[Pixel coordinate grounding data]
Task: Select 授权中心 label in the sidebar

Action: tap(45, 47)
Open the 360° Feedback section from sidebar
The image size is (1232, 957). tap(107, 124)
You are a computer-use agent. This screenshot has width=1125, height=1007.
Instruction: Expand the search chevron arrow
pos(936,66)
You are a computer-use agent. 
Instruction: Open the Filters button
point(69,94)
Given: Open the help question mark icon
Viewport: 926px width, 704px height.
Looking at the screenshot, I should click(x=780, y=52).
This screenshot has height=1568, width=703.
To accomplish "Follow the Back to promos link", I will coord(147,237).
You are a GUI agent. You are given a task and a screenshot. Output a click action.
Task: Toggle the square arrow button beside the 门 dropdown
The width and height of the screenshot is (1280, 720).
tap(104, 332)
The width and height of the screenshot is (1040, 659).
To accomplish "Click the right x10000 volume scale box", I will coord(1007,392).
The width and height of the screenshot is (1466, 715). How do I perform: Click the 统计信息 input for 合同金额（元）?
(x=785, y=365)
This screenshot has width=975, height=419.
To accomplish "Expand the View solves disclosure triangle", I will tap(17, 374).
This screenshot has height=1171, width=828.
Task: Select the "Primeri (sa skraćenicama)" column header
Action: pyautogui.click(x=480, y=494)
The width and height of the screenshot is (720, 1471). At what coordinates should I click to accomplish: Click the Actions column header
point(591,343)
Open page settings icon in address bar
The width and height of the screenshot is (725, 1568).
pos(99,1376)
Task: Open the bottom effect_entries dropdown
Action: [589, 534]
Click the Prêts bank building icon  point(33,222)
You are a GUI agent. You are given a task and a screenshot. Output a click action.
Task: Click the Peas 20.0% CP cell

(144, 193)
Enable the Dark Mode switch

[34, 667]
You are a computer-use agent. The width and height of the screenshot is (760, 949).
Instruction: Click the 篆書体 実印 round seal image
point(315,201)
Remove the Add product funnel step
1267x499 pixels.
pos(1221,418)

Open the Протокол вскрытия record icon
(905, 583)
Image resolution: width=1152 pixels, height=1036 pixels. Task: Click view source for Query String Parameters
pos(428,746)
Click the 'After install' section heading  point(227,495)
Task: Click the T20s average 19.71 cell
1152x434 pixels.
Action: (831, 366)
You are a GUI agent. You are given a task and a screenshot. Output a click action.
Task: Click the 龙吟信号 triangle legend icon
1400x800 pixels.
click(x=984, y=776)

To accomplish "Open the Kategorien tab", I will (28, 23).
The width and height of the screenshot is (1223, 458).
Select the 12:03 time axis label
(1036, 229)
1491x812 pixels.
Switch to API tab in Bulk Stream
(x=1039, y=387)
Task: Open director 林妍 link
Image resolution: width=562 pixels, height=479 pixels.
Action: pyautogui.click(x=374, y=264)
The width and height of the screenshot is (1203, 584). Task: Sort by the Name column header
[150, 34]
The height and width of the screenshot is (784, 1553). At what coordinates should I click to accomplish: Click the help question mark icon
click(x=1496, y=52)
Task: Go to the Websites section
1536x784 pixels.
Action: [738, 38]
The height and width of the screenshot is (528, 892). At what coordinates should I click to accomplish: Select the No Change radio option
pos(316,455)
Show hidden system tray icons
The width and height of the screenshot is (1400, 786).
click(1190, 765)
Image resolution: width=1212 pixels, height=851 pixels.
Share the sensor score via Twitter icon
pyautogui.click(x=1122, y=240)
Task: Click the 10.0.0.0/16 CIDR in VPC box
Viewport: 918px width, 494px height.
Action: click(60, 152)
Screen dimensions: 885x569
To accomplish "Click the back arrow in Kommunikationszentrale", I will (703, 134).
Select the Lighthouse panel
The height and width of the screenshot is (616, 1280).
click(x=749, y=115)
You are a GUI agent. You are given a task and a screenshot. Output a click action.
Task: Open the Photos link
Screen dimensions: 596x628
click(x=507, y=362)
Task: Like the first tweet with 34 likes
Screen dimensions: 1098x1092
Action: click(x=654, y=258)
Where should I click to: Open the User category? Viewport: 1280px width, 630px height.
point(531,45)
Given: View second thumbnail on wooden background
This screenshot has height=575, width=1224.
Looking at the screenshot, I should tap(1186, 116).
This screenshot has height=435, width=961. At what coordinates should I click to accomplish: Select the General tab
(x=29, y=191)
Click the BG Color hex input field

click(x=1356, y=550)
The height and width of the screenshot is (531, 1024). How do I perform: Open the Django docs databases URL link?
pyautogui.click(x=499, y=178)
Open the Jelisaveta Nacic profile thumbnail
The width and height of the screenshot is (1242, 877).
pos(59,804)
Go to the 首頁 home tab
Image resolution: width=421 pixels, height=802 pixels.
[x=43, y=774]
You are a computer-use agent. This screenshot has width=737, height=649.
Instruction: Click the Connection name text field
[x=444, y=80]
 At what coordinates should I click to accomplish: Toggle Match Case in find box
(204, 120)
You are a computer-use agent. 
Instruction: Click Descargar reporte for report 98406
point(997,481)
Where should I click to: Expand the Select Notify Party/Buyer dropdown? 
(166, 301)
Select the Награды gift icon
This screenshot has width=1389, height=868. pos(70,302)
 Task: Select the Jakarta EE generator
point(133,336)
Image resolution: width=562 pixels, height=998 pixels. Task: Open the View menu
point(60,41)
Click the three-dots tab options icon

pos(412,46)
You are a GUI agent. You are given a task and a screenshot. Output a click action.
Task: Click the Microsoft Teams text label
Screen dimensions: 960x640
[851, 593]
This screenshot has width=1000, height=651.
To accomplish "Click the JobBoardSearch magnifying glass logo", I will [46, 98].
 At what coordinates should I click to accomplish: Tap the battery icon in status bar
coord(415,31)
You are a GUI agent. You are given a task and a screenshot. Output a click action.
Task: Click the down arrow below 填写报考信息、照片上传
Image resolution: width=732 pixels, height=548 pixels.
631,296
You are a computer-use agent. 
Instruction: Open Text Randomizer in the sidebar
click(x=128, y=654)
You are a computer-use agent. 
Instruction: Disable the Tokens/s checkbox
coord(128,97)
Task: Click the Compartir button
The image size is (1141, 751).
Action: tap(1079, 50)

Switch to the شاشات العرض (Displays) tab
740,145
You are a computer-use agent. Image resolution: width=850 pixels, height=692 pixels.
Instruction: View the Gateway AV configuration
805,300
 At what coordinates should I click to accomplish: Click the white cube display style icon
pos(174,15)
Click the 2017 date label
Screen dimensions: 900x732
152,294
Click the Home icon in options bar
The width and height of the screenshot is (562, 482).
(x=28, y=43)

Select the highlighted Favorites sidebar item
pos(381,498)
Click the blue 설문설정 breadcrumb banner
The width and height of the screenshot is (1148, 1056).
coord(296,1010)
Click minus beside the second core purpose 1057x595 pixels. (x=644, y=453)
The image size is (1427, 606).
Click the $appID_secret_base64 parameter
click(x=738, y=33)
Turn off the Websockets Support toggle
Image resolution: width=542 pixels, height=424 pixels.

▶ [THE PROBLEM]: What is needed is a full, exact copy of the records.

▶ [EXERCISE OUTPUT]:
Task: Select 授权中心 label in the sidebar

Action: tap(45, 47)
Open the 360° Feedback section from sidebar
The image size is (1232, 957). tap(107, 124)
You are a computer-use agent. This screenshot has width=1125, height=1007.
Instruction: Expand the search chevron arrow
pos(936,66)
You are a computer-use agent. 
Instruction: Open the Filters button
point(69,94)
Given: Open the help question mark icon
Viewport: 926px width, 704px height.
Looking at the screenshot, I should click(x=780, y=52).
This screenshot has height=1568, width=703.
To accomplish "Follow the Back to promos link", I will coord(147,237).
You are a GUI agent. You are given a task and a screenshot. Output a click action.
Task: Toggle the square arrow button beside the 门 dropdown
The width and height of the screenshot is (1280, 720).
tap(104, 332)
The width and height of the screenshot is (1040, 659).
To accomplish "Click the right x10000 volume scale box", I will coord(1007,392).
The width and height of the screenshot is (1466, 715). How do I perform: Click the 统计信息 input for 合同金额（元）?
(x=785, y=365)
This screenshot has width=975, height=419.
To accomplish "Expand the View solves disclosure triangle", I will tap(17, 374).
This screenshot has height=1171, width=828.
Task: Select the "Primeri (sa skraćenicama)" column header
Action: pyautogui.click(x=480, y=494)
The width and height of the screenshot is (720, 1471). At what coordinates should I click to accomplish: Click the Actions column header
point(591,343)
Open page settings icon in address bar
The width and height of the screenshot is (725, 1568).
pos(99,1376)
Task: Open the bottom effect_entries dropdown
Action: [589, 534]
Click the Prêts bank building icon  point(33,222)
You are a GUI agent. You are given a task and a screenshot. Output a click action.
Task: Click the Peas 20.0% CP cell

(144, 193)
Enable the Dark Mode switch

[34, 667]
You are a computer-use agent. The width and height of the screenshot is (760, 949).
Instruction: Click the 篆書体 実印 round seal image
point(315,201)
Remove the Add product funnel step
1267x499 pixels.
pos(1221,418)

Open the Протокол вскрытия record icon
(905, 583)
Image resolution: width=1152 pixels, height=1036 pixels. Task: Click view source for Query String Parameters
pos(428,746)
Click the 'After install' section heading  point(227,495)
Task: Click the T20s average 19.71 cell
1152x434 pixels.
Action: (831, 366)
You are a GUI agent. You are given a task and a screenshot. Output a click action.
Task: Click the 龙吟信号 triangle legend icon
1400x800 pixels.
click(x=984, y=776)

To accomplish "Open the Kategorien tab", I will (28, 23).
The width and height of the screenshot is (1223, 458).
Select the 12:03 time axis label
(1036, 229)
1491x812 pixels.
Switch to API tab in Bulk Stream
(x=1039, y=387)
Task: Open director 林妍 link
Image resolution: width=562 pixels, height=479 pixels.
Action: pyautogui.click(x=374, y=264)
The width and height of the screenshot is (1203, 584). Task: Sort by the Name column header
[150, 34]
The height and width of the screenshot is (784, 1553). At what coordinates should I click to accomplish: Click the help question mark icon
click(x=1496, y=52)
Task: Go to the Websites section
1536x784 pixels.
Action: [738, 38]
The height and width of the screenshot is (528, 892). At what coordinates should I click to accomplish: Select the No Change radio option
pos(316,455)
Show hidden system tray icons
The width and height of the screenshot is (1400, 786).
click(1190, 765)
Image resolution: width=1212 pixels, height=851 pixels.
Share the sensor score via Twitter icon
pyautogui.click(x=1122, y=240)
Task: Click the 10.0.0.0/16 CIDR in VPC box
Viewport: 918px width, 494px height.
Action: click(60, 152)
Screen dimensions: 885x569
To accomplish "Click the back arrow in Kommunikationszentrale", I will (703, 134).
Select the Lighthouse panel
The height and width of the screenshot is (616, 1280).
click(x=749, y=115)
You are a GUI agent. You are given a task and a screenshot. Output a click action.
Task: Open the Photos link
Screen dimensions: 596x628
click(x=507, y=362)
Task: Like the first tweet with 34 likes
Screen dimensions: 1098x1092
Action: click(x=654, y=258)
Where should I click to: Open the User category? Viewport: 1280px width, 630px height.
point(531,45)
Given: View second thumbnail on wooden background
This screenshot has height=575, width=1224.
Looking at the screenshot, I should tap(1186, 116).
This screenshot has height=435, width=961. At what coordinates should I click to accomplish: Select the General tab
(x=29, y=191)
Click the BG Color hex input field

click(x=1356, y=550)
The height and width of the screenshot is (531, 1024). How do I perform: Open the Django docs databases URL link?
pyautogui.click(x=499, y=178)
Open the Jelisaveta Nacic profile thumbnail
The width and height of the screenshot is (1242, 877).
pos(59,804)
Go to the 首頁 home tab
Image resolution: width=421 pixels, height=802 pixels.
[x=43, y=774]
You are a computer-use agent. This screenshot has width=737, height=649.
Instruction: Click the Connection name text field
[x=444, y=80]
 At what coordinates should I click to accomplish: Toggle Match Case in find box
(204, 120)
You are a computer-use agent. 
Instruction: Click Descargar reporte for report 98406
point(997,481)
Where should I click to: Expand the Select Notify Party/Buyer dropdown? 
(166, 301)
Select the Награды gift icon
This screenshot has width=1389, height=868. pos(70,302)
 Task: Select the Jakarta EE generator
point(133,336)
Image resolution: width=562 pixels, height=998 pixels. Task: Open the View menu
point(60,41)
Click the three-dots tab options icon

pos(412,46)
You are a GUI agent. You are given a task and a screenshot. Output a click action.
Task: Click the Microsoft Teams text label
Screen dimensions: 960x640
[851, 593]
This screenshot has width=1000, height=651.
To accomplish "Click the JobBoardSearch magnifying glass logo", I will [46, 98].
 At what coordinates should I click to accomplish: Tap the battery icon in status bar
coord(415,31)
You are a GUI agent. You are given a task and a screenshot. Output a click action.
Task: Click the down arrow below 填写报考信息、照片上传
Image resolution: width=732 pixels, height=548 pixels.
631,296
You are a computer-use agent. 
Instruction: Open Text Randomizer in the sidebar
click(x=128, y=654)
You are a computer-use agent. 
Instruction: Disable the Tokens/s checkbox
coord(128,97)
Task: Click the Compartir button
The image size is (1141, 751).
Action: tap(1079, 50)

Switch to the شاشات العرض (Displays) tab
740,145
You are a computer-use agent. Image resolution: width=850 pixels, height=692 pixels.
Instruction: View the Gateway AV configuration
805,300
 At what coordinates should I click to accomplish: Click the white cube display style icon
pos(174,15)
Click the 2017 date label
Screen dimensions: 900x732
152,294
Click the Home icon in options bar
The width and height of the screenshot is (562, 482).
(x=28, y=43)

Select the highlighted Favorites sidebar item
pos(381,498)
Click the blue 설문설정 breadcrumb banner
The width and height of the screenshot is (1148, 1056).
coord(296,1010)
Click minus beside the second core purpose 1057x595 pixels. (x=644, y=453)
The image size is (1427, 606).
Click the $appID_secret_base64 parameter
click(x=738, y=33)
Turn off the Websockets Support toggle
Image resolution: width=542 pixels, height=424 pixels.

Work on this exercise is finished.